GIVEN ENTRIES:
● ● ● ●

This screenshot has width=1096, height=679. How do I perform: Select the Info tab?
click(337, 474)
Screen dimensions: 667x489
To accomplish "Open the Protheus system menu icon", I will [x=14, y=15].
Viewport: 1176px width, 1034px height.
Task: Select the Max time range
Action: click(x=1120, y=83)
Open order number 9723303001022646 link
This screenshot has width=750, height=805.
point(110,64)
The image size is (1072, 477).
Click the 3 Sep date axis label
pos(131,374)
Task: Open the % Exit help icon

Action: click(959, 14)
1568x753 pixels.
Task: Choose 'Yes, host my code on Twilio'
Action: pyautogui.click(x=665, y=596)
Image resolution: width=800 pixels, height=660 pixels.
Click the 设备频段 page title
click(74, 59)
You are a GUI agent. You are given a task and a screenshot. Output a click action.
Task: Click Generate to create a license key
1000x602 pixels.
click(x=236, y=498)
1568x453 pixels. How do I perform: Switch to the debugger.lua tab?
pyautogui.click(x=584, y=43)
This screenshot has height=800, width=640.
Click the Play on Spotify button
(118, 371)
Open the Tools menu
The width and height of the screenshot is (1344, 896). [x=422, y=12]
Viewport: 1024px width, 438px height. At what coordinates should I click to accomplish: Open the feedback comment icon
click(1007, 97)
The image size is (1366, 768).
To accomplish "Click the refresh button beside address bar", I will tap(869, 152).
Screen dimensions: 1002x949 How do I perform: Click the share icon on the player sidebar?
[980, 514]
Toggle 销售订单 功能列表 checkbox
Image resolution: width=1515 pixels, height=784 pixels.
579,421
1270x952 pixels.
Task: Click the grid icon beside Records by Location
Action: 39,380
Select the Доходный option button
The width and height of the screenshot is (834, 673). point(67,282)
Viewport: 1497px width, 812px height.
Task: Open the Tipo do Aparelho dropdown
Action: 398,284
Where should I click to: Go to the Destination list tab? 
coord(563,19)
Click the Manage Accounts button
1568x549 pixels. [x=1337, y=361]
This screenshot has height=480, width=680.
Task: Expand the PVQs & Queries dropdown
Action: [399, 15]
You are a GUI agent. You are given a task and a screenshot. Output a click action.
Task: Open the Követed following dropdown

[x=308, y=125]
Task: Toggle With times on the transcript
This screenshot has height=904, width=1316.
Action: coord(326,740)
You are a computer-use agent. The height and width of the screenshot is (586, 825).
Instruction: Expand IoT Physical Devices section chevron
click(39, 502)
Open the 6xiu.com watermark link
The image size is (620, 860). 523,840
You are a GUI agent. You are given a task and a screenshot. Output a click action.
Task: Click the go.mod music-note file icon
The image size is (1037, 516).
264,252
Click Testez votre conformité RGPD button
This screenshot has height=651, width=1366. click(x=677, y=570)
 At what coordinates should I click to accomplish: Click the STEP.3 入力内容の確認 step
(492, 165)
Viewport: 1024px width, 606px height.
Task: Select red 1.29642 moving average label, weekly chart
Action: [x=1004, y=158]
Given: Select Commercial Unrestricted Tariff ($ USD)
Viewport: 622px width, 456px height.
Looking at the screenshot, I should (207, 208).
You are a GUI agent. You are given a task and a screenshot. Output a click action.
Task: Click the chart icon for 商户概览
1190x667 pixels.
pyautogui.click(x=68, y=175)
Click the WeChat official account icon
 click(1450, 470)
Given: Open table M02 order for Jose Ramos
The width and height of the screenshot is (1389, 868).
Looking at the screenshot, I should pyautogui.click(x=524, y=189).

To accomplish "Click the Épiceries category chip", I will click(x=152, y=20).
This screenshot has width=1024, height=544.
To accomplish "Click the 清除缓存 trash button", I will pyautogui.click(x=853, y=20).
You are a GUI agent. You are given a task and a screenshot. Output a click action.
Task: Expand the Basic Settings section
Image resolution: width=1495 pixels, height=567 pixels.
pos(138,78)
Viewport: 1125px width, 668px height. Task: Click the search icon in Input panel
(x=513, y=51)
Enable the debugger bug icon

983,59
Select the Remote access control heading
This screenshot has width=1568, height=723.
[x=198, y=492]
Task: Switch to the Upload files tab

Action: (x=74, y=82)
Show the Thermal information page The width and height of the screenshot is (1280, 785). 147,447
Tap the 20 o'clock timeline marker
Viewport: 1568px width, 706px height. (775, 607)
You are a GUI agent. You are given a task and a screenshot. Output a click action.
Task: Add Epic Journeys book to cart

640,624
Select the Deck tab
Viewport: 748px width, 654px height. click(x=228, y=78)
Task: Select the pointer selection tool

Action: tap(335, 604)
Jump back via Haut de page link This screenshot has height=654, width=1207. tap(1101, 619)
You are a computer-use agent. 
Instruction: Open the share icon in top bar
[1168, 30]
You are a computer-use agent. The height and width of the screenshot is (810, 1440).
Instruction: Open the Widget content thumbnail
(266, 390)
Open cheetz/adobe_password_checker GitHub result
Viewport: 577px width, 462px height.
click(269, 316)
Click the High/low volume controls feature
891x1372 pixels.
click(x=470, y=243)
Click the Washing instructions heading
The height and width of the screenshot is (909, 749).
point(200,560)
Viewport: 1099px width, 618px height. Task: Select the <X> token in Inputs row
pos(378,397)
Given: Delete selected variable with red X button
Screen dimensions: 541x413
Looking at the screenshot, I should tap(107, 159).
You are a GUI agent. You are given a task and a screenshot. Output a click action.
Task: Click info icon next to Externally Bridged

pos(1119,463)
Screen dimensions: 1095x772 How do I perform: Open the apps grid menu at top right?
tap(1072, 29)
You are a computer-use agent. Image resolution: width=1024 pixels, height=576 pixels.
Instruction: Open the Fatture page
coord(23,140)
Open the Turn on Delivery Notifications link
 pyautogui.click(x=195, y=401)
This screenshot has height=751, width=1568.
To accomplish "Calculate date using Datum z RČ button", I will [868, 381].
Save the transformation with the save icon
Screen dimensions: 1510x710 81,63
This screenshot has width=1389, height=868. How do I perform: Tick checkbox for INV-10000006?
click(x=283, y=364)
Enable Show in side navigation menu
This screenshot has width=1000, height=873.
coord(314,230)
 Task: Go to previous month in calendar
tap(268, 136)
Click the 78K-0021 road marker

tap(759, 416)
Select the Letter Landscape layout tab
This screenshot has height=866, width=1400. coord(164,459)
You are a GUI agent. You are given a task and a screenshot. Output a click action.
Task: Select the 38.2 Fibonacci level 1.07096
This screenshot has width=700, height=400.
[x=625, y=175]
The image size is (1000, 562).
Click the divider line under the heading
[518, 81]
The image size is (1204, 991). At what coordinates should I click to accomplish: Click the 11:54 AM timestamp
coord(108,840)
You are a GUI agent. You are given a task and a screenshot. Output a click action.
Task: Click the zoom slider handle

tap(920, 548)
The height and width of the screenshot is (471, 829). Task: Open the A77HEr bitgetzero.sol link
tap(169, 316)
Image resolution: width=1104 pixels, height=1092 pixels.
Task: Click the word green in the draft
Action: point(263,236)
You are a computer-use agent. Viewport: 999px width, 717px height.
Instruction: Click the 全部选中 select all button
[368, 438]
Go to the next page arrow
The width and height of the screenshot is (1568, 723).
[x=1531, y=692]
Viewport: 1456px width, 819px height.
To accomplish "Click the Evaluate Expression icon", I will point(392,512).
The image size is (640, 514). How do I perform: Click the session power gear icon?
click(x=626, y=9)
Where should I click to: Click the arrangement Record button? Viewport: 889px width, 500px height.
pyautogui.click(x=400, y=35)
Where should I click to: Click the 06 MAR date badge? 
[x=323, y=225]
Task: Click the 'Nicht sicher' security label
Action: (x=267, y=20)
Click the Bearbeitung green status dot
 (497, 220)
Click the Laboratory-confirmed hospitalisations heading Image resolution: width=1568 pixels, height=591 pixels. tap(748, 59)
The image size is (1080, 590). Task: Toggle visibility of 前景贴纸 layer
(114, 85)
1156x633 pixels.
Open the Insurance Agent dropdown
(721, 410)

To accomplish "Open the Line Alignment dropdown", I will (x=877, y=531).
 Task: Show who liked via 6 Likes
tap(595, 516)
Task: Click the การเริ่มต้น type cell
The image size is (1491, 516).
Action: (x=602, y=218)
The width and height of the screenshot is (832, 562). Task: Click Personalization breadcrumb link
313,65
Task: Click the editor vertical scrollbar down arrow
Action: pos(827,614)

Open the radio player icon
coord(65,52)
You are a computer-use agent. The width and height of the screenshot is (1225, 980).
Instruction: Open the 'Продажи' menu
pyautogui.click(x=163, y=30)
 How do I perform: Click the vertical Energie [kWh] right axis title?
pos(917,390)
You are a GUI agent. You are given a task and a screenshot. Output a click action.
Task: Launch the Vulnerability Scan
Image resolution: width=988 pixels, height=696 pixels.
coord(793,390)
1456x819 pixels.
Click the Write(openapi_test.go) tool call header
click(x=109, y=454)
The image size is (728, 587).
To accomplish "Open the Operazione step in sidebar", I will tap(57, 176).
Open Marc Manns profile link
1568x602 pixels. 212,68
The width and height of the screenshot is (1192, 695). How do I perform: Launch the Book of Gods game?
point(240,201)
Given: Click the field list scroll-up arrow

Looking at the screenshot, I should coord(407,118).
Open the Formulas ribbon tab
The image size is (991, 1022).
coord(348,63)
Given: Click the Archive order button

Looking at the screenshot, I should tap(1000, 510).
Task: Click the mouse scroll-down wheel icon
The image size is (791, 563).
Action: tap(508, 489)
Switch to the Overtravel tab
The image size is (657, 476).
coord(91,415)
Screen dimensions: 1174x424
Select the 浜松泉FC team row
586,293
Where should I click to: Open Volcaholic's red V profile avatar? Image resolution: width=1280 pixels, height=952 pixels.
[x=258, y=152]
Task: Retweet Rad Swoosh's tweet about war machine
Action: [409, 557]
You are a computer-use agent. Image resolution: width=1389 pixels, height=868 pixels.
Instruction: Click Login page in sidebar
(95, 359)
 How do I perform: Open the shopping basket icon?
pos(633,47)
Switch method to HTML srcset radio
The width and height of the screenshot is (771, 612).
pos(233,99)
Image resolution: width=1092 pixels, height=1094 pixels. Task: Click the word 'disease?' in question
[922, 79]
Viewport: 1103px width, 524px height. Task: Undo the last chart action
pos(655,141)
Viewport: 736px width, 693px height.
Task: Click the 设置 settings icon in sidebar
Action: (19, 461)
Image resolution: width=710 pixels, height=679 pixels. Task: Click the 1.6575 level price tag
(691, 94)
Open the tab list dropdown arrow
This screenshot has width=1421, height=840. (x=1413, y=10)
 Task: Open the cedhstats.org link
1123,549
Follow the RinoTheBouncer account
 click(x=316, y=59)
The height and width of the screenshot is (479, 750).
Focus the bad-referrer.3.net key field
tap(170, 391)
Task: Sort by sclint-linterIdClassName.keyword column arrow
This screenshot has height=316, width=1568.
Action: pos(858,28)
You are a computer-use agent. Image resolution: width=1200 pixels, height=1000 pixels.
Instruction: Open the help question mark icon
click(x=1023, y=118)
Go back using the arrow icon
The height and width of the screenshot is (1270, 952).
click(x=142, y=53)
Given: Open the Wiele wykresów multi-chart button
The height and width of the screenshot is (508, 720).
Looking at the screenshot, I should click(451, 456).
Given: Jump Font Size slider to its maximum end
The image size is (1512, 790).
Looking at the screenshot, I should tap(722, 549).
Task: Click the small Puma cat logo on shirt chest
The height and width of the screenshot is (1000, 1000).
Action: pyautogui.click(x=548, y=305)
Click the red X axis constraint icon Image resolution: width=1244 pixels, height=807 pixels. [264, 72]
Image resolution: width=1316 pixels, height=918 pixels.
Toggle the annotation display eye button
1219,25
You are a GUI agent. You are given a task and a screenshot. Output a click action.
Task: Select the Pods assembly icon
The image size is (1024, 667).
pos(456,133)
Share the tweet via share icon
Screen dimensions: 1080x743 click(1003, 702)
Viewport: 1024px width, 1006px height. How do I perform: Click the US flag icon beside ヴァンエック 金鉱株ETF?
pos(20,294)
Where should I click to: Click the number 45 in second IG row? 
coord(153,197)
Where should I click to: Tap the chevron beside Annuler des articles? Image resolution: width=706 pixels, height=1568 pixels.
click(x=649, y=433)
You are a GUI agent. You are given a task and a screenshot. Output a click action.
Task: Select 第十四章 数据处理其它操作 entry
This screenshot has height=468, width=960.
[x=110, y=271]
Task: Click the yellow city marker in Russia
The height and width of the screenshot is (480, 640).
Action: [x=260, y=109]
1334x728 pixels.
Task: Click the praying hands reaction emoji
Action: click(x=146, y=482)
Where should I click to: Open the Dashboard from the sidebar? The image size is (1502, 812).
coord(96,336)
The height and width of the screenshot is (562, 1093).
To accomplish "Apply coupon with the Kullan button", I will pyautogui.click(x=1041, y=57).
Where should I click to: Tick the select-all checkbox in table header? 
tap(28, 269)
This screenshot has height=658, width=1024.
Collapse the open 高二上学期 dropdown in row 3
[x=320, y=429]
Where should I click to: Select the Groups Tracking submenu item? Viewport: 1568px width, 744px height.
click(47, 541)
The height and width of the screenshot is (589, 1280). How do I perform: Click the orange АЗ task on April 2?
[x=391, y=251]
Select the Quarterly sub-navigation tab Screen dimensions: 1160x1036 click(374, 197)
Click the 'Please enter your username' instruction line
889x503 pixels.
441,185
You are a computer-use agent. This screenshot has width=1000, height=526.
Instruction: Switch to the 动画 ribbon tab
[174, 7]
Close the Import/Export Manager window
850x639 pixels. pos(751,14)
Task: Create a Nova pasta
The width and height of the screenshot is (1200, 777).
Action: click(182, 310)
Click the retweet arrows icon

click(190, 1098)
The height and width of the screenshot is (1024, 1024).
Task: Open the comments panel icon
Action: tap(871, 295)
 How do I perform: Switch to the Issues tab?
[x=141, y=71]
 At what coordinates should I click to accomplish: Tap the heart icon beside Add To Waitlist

● ● ● ●

REQUIREMENT: Could you retype exactly the lines above, starting at the line that contains "This screenshot has width=1024, height=544." and ending at the line that contains "Show the Thermal", and nothing more?

WRITTEN RESPONSE:
This screenshot has width=1024, height=544.
To accomplish "Click the 清除缓存 trash button", I will pyautogui.click(x=853, y=20).
You are a GUI agent. You are given a task and a screenshot. Output a click action.
Task: Expand the Basic Settings section
Image resolution: width=1495 pixels, height=567 pixels.
pos(138,78)
Viewport: 1125px width, 668px height. Task: Click the search icon in Input panel
(x=513, y=51)
Enable the debugger bug icon

983,59
Select the Remote access control heading
This screenshot has width=1568, height=723.
[x=198, y=492]
Task: Switch to the Upload files tab

Action: (x=74, y=82)
Show the Thermal information page The width and height of the screenshot is (1280, 785). 147,447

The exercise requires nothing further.